A Capella

The more conservative you are, the more boldy and gorgeously you sing.  It’s one of the few things I deeply love about conservative Protestants.  They sing to beat down the devil, and they often succeed.

We went to the hymn sing at Silver Dollar City.  The folks down there are mostly conservative Protestants.  We sat in a building that might be 400 square feet, made of rough wood.  We sat on wooden benches and they handed out hymnals.  And people sang.  The room was just full of sound, like you were inside the lungs of an accordion.

And people knew harmony.  I love to sing harmony, I prefer it, but at my church, we have so few singers that I almost always sing melody just to keep things going.  Fewer people go to church now, sure, and also, fewer people sing for their own entertainment, as we have so many other ways of creating music.  So often now we are consumers of art, and much less often are we creators.

We sang “It Is Well With My Soul” a capella.  The song was conceived and was born and grew, a creature with us and in us, that many Christians would call Christ, but I’m content to just say was a creature, a being, which was soft and gold and glowing, which had legs that were all of our legs and fingers that were all of ours, holding the hymnals for each other.

People singing together—on long , dangerous ocean voyages, in cotton fields, enslaved and almost without hope, marching in protest, in synagogues, rhythmically and hypnotically, while driving in cars, around campfires, around Christmas trees.  Singing has lingered in religious contexts, but gotten weaker outside of that.  Karaoke sometimes gets everyone singing.   If it did, more often, I’d go more often.  Much of the time, it’s watching one person perform, sometimes with a wink.  That strikes me as more consumer culture than shared experience.

People cried, in my family, because my late grandmother loved the little church we were in, and the hymns reminded them of her.  I kind of regret that I am only comfortable in churches where having a good cry is scary to people.  But when people get emotional in church, it usually feels fake and demanding to me.

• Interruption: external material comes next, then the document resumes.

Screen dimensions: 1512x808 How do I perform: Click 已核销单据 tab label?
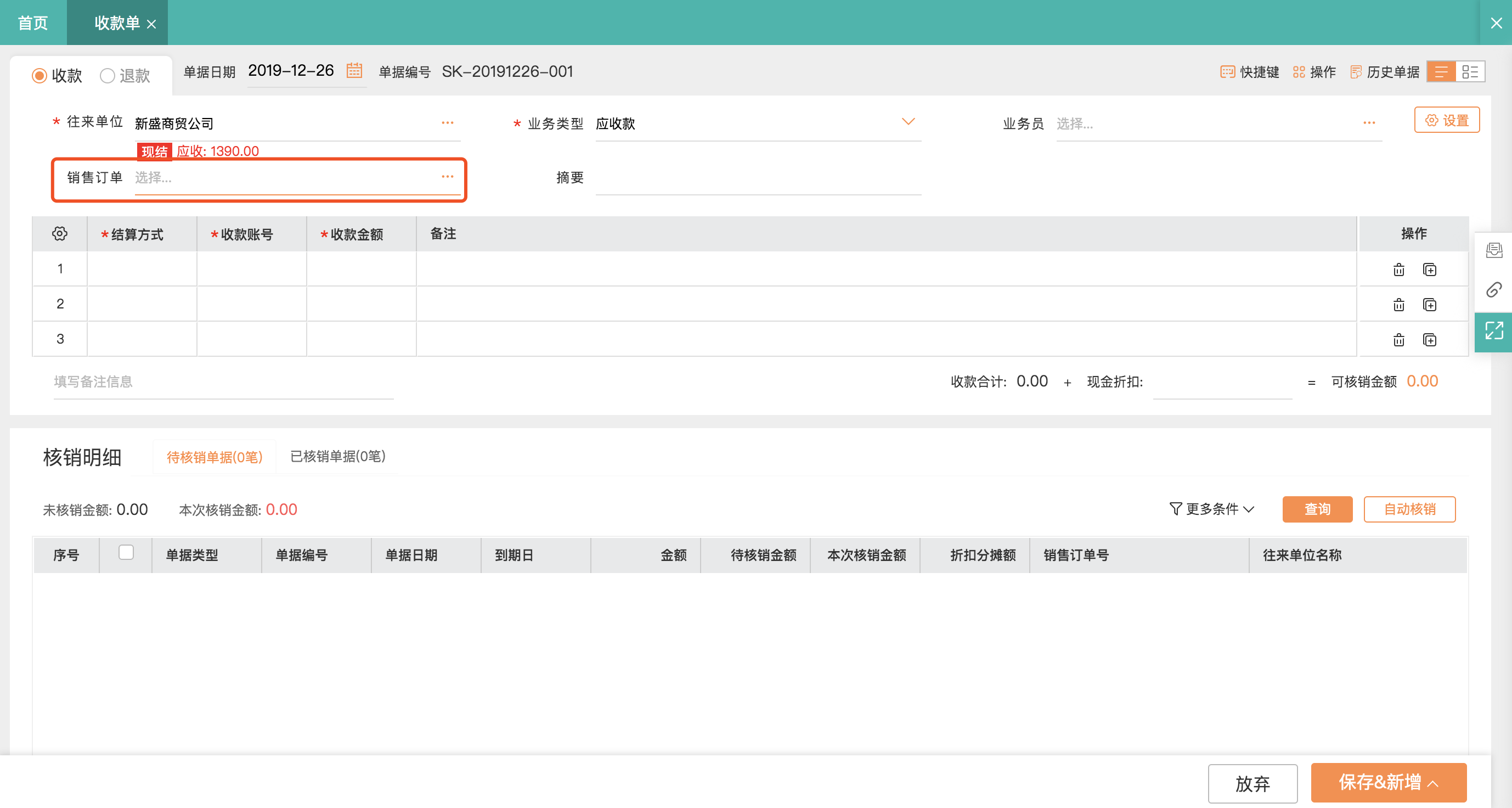pyautogui.click(x=339, y=457)
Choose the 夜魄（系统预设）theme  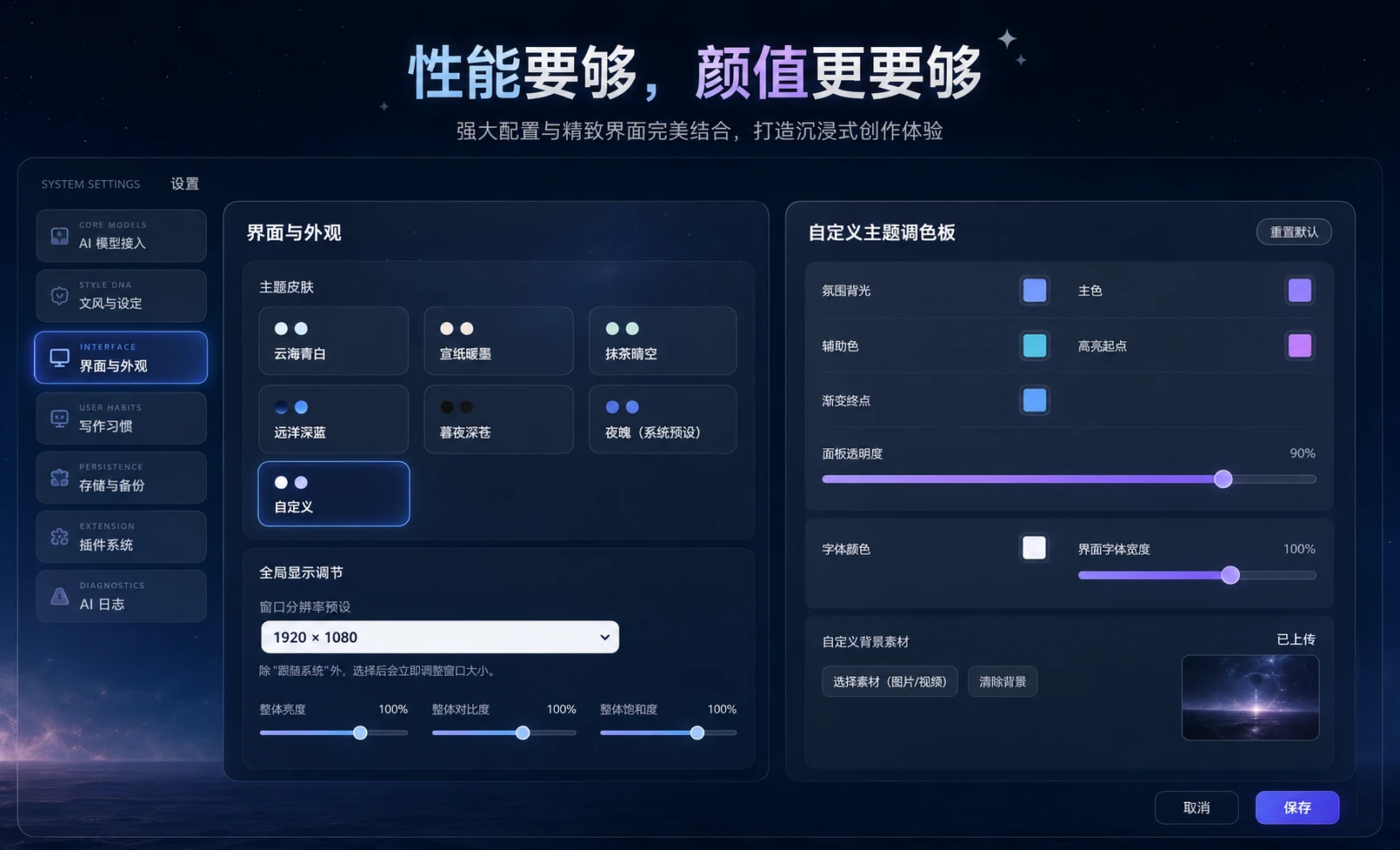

As I was leaving my own church last week, I saw a woman over to the side of the hallway, and she was clearly finishing a cry.  She started to walk out behind me.  I turned around and asked if she was okay.  That’s just what you do when people are crying.  In Midwestern-ese, this means, “I recognize and care about your suffering, as I respect your personal space.”  She said, “I’m fine,” which in Midwestern-ese means, “I appreciate your concern, but of course, I will deal with this myself and try not to embarrass you further with displays of my pesky emotions.”

My best cry in public was last summer when I went to see “South Pacific.”  I used to think crying in public made you look weak and crazy.  Now I think it makes you look soft and beautiful.  Maybe in some cultures, crying in public is an attention-getter, a plying for attention, but not for me.  When Emil sang about how Nelly had let him down, I felt every morsel of his betrayal.  “This Nearly Was Mine.”

When I was younger and saw “South Pacific,” I didn’t know about regret or betrayal or heartbreak.  When I saw it at thirty-three, I knew all that.  These classics of culture, which were beautiful and something to imitate as a younger person, are even more gripping as I get older.  You understand Gatsby’s longing when you’ve actually longed for something.  You understand Ishmael’s ennui and Ahab’s obsession, more and more as time goes on.  You know Prospero’s yearning to control, and the temptation to forgive and release.  As you get older, you can either disconnect from yourself and the world, or you can let more of it in.  The more you have let in, the more great art can flow through you.  The more open you have become and stayed, the more you can let sadness move through.  The more art moves through you.  The more songs can.

When the orchestra stopped at the end of the song, and before the clapping for Emil began, the whole theater choked and sniffled as quietly as New Yorkers (and tourists trying to be cool) could.  Our tears were one creature, one animal, with many voices and many hands about to clap.

One thought on “A Capella

  1. Liked this post-probably because I cry FAR more frequently then I used to during movies, plays, songs or just in life in general.